Aztecs and Mayans first created xocolatl, a hot chocolate drink often mixed with vanilla or chili peppers. Cocoa beans were so highly valued, they were used as money until the 1800s. Ecuador was once the primary producer of cocoa, but today about 80 percent is grown in the West African nations of Côte d’Ivoire and Ghana.
Theobroma cacao: the Cacao Tree
Cocoa beans come from the cacao tree. The cocoa belt is found exclusively around the equator, with most cocoa trees growing within 10° of the equator. Cacao trees need a humid climate with a lot of rain. They grow best in the partial shade of large rainforest trees. The cacao tree is an evergreen that grows to be 15–25 feet tall. The fruit, which is called a pod, grows directly from the trunk and can reach 4–12 inches in length. The pods ripen into a variety of colors such as red, yellow and purple.
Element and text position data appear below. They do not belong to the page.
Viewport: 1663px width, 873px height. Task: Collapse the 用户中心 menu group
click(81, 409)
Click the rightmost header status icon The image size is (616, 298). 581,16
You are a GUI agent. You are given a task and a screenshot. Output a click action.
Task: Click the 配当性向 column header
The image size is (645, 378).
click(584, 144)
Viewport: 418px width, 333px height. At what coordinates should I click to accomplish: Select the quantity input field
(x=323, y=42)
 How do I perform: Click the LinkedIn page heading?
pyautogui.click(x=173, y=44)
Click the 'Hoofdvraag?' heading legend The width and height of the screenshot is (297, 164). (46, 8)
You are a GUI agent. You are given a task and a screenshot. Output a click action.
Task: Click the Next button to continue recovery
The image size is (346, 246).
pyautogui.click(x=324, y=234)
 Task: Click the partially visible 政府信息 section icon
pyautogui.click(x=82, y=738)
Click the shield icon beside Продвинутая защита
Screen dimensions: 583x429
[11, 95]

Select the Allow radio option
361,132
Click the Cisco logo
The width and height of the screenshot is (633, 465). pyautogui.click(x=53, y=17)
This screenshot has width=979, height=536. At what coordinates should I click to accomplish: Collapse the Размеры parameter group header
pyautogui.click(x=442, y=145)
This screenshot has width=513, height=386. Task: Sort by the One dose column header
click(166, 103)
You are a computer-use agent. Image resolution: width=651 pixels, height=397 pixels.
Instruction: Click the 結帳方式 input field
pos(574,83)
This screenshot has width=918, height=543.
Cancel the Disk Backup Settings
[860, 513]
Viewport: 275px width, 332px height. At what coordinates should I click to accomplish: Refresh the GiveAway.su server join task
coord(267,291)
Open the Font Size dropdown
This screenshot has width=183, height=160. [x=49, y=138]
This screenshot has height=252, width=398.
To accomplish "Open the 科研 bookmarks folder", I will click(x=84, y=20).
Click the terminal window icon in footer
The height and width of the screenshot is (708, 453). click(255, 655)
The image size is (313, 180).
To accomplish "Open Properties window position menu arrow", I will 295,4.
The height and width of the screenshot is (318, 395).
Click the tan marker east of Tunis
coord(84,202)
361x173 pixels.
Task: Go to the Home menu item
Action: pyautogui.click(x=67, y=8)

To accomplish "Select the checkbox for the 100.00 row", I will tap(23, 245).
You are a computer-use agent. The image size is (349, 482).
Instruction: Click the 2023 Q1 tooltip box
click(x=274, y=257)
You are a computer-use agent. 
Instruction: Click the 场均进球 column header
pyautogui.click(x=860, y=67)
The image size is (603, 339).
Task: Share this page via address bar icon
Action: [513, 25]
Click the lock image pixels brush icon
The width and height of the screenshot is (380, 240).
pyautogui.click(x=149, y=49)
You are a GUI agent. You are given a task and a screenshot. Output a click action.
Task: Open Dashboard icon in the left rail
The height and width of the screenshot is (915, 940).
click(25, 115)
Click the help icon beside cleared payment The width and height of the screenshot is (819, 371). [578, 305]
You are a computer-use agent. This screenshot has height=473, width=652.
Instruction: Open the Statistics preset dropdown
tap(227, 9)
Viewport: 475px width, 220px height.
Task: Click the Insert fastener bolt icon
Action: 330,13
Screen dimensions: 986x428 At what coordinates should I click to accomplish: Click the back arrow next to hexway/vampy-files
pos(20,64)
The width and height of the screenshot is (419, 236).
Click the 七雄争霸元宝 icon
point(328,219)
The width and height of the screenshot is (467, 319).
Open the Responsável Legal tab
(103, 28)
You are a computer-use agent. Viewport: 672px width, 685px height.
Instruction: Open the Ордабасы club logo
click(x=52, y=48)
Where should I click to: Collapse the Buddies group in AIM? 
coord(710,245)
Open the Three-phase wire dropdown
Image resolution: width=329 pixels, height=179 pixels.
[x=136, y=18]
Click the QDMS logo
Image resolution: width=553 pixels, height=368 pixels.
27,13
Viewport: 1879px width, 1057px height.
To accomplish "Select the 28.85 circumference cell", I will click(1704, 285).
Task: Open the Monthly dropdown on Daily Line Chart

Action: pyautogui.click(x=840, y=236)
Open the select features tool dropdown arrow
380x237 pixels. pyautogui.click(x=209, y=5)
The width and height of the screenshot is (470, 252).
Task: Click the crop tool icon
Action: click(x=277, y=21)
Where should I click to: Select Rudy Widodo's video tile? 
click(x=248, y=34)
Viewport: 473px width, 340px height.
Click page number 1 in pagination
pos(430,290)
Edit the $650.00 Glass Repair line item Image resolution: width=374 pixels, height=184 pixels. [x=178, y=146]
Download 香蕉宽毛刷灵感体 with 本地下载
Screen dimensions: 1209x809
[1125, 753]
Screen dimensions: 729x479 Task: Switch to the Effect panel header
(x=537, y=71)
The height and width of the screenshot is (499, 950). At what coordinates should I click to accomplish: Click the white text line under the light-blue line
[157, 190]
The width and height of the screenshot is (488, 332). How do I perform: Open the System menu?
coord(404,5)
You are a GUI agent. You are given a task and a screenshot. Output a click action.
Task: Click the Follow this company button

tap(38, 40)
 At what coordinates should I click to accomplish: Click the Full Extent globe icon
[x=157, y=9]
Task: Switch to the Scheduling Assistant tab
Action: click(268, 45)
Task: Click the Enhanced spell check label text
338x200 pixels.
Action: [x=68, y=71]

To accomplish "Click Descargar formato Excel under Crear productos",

Each pod contains 20–60 cocoa beans, enclosed by sweet pulp. Because cacao trees tolerate the shade of taller rainforest trees, the rainforest does not need to be destroyed to grow cocoa. Each tree produces only 50–60 pods a year, yielding 15–20 pounds of beans. A single pod can contain 20–40 beans, and it takes around 400 beans to make only one pound of chocolate!
And now, let us follow the production of a chocolate bar from the bean to our taste buds...
Harvest takes place twice a year from November to January and May to July. The fruit is hand-picked to protect the trees. Once harvested from the trees, the pods are opened and their seeds are removed.
First, the beans and pulp are laid in fermentation boxes. The process of fermentation produces heat, requiring the beans to be stirred. At the end of the five-day fermentation process, the beans become brown, bitterness subsides, and the flavor develops.
After fermentation, the beans still contain too much water to be turned into chocolate. The beans are spread out in the sunshine to dry. Most beans are sun-dried for up to 14 days. After drying, the beans are inspected and separated.
Roasting takes place at 210° F for 10–15 minutes. Roasting sterilizes the beans, enhances flavor, and makes the next step much easier.
Winnowing is the process of taking the shells off of the beans. What is left over is the “nib,” the most desired part of the bean.
The nibs are then ground, either by machine or between two stones. A liquid mass called cocoa liquor is produced. With more grinding and the addition of sugar, chocolate is made!
Conching is the process of mixing the cocoa mass (not yet chocolate). It is continuously mixed at a certain temperature to develop flavor, remove moisture and break down large pieces. This can take hours to days, depending on the desired outcome. The finest chocolates are conched for five days.
The next step is tempering. The chocolate is slowly heated and cooled, allowing the cocoa mass to solidify and stabilize. Without tempering, the chocolate would separate and would not harden well.
Today, Americans consume 11.7 pounds of chocolate per person each year! Cocoa is the world’s third most traded agricultural product after coffee and sugar.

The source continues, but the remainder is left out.